Par conséquent, honorables sénateurs, en ce jour consacré
aux enfants du Canada, je ne peux m'empêcher de réfléchir à ce qui justifie la
réalité présente : tout d'abord, la pauvreté dans un million de foyers
canadiens; ensuite, le refus de faire des enfants une priorité nationale; et
enfin, la tendance trop fréquente à ne pas accepter le constat des recherches
récentes et le manquement, surtout de la part des gouvernements, à notre devoir
d'agir.
Nous ne saurons accepter que jusqu'à un tiers de nos enfants
sont vulnérables. Ils sont plus que laissés pour compte quand il s'agit de la
santé mentale et de la toxicomanie. On dit que la dépression chez la mère
contribue plus que tout autre facteur à la vulnérabilité des enfants,
indépendamment de la situation socioéconomique.
Une intervention en particulier l'emporte sur toutes les
autres si nous souhaitons faire de notre mieux, individuellement et
collectivement, pour respecter le droit de chaque enfant à atteindre son plein
potentiel. Il s'agit de l'intervention auprès des enfants en bas âge. Il faut
commencer par les jeunes, avant même qu'ils ne deviennent parents, et prendre
beaucoup plus au sérieux les questions de santé maternelle et de santé prénatale
au Canada.
Tous les enfants doivent être examinés le plus tôt possible
après leur naissance puis vers deux ou trois ans, en vue de déceler chez eux
tout signe de maladie ou de trouble du développement. Les problèmes physiques et
mentaux doivent être détectés le plus tôt possible. Il faut alors faire les
interventions nécessaires et assurer un suivi. Les parents doivent participer
continuellement. Il faut une volonté éclairée, que ce soit à l'échelle
nationale, provinciale, territoriale ou communautaire, d'accorder la priorité au
développement de la petite enfance, dans nos foyers et partout où l'on prend
soin des enfants dans nos collectivités.
Du gouverneur de la Banque du Canada jusqu'aux plus éminents
chercheurs et éducateurs de notre pays, des neuroscientifiques jusqu'aux
spécialistes en sciences sociales, tous martèlent le même message : les enfants
sont notre investissement le plus important. Chaque dollar que nous leur
consacrons maintenant nous permettra d'économiser de 6 $ à 8 $ plus tard. Ce
message tombe trop souvent dans l'oreille d'un sourd.

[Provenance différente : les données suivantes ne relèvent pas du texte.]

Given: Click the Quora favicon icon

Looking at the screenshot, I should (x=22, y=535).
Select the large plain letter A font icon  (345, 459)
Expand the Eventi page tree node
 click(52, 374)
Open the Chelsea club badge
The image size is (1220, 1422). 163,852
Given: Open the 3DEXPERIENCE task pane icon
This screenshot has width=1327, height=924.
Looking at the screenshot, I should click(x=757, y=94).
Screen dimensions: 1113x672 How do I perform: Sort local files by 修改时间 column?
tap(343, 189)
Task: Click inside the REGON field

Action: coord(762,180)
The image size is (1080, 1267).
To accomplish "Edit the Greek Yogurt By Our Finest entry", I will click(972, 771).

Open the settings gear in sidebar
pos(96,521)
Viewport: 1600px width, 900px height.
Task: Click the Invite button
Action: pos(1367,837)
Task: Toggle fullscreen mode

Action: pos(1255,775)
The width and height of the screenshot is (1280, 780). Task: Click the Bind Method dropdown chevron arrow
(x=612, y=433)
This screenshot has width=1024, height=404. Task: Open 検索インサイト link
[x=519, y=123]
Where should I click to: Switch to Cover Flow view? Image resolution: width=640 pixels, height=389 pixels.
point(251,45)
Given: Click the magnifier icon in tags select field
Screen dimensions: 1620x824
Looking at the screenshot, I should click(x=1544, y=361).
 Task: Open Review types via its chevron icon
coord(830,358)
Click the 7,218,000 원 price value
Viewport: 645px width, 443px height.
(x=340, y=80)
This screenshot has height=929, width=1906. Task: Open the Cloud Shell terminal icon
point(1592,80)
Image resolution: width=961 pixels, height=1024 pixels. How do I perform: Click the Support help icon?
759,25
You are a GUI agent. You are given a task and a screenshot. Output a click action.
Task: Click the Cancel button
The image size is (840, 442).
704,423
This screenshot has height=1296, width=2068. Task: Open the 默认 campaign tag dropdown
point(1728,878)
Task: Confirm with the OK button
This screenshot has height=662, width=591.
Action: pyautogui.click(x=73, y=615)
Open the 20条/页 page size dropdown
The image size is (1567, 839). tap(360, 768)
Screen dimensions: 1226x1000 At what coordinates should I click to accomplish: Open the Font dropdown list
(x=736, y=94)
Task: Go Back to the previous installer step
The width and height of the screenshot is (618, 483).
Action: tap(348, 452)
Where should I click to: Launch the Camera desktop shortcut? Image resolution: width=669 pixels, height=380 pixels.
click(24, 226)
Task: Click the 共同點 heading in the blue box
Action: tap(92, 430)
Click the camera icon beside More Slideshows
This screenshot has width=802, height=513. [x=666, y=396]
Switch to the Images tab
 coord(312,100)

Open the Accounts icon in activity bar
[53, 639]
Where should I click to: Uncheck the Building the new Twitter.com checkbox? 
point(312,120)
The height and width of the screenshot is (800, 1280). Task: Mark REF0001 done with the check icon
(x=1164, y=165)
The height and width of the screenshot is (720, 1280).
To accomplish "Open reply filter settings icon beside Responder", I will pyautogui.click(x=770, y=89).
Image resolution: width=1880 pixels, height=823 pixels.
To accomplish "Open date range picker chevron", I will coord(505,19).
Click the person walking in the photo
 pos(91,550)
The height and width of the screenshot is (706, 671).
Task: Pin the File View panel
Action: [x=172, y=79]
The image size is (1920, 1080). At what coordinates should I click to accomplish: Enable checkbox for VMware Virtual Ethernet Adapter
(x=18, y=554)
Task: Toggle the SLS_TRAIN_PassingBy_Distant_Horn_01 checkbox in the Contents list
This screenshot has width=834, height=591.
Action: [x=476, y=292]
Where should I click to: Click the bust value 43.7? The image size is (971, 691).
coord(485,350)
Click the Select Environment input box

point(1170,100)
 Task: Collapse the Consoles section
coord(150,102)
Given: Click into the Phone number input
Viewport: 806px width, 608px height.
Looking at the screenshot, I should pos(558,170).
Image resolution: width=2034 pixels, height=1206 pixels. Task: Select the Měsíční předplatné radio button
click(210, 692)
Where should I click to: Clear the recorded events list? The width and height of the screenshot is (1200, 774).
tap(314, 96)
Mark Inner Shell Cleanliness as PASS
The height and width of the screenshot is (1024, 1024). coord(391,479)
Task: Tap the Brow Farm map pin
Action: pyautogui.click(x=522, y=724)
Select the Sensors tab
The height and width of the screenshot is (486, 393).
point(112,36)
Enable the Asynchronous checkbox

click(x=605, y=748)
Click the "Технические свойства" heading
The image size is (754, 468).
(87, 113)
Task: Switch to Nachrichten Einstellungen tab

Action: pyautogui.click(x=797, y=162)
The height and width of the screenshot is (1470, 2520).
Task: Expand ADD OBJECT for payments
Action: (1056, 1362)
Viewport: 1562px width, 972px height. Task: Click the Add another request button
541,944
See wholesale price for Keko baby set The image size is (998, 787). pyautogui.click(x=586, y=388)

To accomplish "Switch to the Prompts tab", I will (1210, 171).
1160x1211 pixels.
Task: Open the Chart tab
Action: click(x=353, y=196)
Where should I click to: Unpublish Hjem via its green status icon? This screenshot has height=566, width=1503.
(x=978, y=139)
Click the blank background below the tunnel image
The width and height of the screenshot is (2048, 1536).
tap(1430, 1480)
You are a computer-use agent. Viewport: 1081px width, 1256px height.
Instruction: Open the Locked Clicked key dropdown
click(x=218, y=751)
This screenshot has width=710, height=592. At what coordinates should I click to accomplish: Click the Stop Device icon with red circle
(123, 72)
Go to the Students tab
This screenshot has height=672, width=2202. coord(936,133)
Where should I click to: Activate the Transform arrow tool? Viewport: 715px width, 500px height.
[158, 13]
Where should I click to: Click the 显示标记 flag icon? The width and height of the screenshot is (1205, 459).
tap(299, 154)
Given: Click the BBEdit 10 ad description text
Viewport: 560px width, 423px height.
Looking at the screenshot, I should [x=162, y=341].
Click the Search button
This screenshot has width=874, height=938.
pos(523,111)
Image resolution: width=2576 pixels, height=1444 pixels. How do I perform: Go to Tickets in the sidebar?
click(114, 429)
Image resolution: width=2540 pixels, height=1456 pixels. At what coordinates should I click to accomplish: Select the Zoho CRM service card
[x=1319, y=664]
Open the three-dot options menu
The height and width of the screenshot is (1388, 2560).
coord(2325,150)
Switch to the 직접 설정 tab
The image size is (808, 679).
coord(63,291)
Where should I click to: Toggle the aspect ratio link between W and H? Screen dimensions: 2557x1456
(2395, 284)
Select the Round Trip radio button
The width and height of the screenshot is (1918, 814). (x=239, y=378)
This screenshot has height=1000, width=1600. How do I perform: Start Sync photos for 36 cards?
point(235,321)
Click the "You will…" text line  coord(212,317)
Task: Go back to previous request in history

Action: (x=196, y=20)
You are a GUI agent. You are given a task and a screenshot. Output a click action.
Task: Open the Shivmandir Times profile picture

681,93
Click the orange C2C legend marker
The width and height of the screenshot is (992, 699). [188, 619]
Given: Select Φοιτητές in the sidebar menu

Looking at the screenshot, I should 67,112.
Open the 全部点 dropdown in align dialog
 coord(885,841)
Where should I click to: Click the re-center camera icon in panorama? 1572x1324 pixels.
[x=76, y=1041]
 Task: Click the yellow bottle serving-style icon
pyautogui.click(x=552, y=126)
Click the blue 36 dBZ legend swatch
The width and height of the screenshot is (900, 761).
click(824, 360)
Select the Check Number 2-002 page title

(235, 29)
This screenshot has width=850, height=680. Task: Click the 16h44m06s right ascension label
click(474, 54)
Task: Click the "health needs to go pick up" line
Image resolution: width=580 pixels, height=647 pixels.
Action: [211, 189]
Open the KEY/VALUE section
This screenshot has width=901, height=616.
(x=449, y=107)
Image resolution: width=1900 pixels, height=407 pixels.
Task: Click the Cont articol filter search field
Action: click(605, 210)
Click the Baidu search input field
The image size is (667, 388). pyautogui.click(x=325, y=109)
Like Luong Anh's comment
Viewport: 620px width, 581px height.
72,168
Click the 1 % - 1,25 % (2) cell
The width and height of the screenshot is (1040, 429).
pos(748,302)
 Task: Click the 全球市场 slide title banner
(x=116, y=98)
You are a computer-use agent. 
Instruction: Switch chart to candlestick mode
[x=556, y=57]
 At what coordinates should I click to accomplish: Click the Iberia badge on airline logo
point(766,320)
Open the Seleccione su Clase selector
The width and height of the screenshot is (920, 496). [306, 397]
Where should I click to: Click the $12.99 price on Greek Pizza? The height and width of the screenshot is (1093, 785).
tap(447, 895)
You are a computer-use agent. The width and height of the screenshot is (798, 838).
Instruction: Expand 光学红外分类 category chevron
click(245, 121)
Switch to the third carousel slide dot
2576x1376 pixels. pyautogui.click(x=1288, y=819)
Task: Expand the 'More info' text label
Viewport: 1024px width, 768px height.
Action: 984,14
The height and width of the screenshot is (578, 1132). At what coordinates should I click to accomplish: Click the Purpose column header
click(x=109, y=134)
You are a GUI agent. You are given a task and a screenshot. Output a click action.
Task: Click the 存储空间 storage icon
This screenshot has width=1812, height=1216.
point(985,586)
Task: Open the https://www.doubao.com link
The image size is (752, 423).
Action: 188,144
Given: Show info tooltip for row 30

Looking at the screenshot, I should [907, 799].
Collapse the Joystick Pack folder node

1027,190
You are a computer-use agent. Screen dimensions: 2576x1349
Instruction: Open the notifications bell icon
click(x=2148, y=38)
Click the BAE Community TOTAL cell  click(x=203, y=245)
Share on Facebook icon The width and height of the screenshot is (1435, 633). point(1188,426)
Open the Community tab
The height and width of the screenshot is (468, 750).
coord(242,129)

Les parents d'enfants souffrant d'un trouble de
l'apprentissage, d'autisme, de TSAF, du THADA et du dernier découvert, le DPAC,
ou désordre du processus auditif central, ou encore de troubles d'anxiété, de
dépression et même de symptômes de trouble bipolaire ou de schizophrénie, crient
à l'aide, et le Canada, trop souvent, n'offre que des miettes et oublie de faire
preuve d'engagement et de générosité.
Des parents autochtones ont désespérément besoin de services
d'éducation et de soins prénatals. Leurs enfants ont besoin d'un bon départ sur
tous les plans pour lesquels on peut créer un programme. Le Canada peut devenir
un chef de file en éducation du public, et il devrait le faire.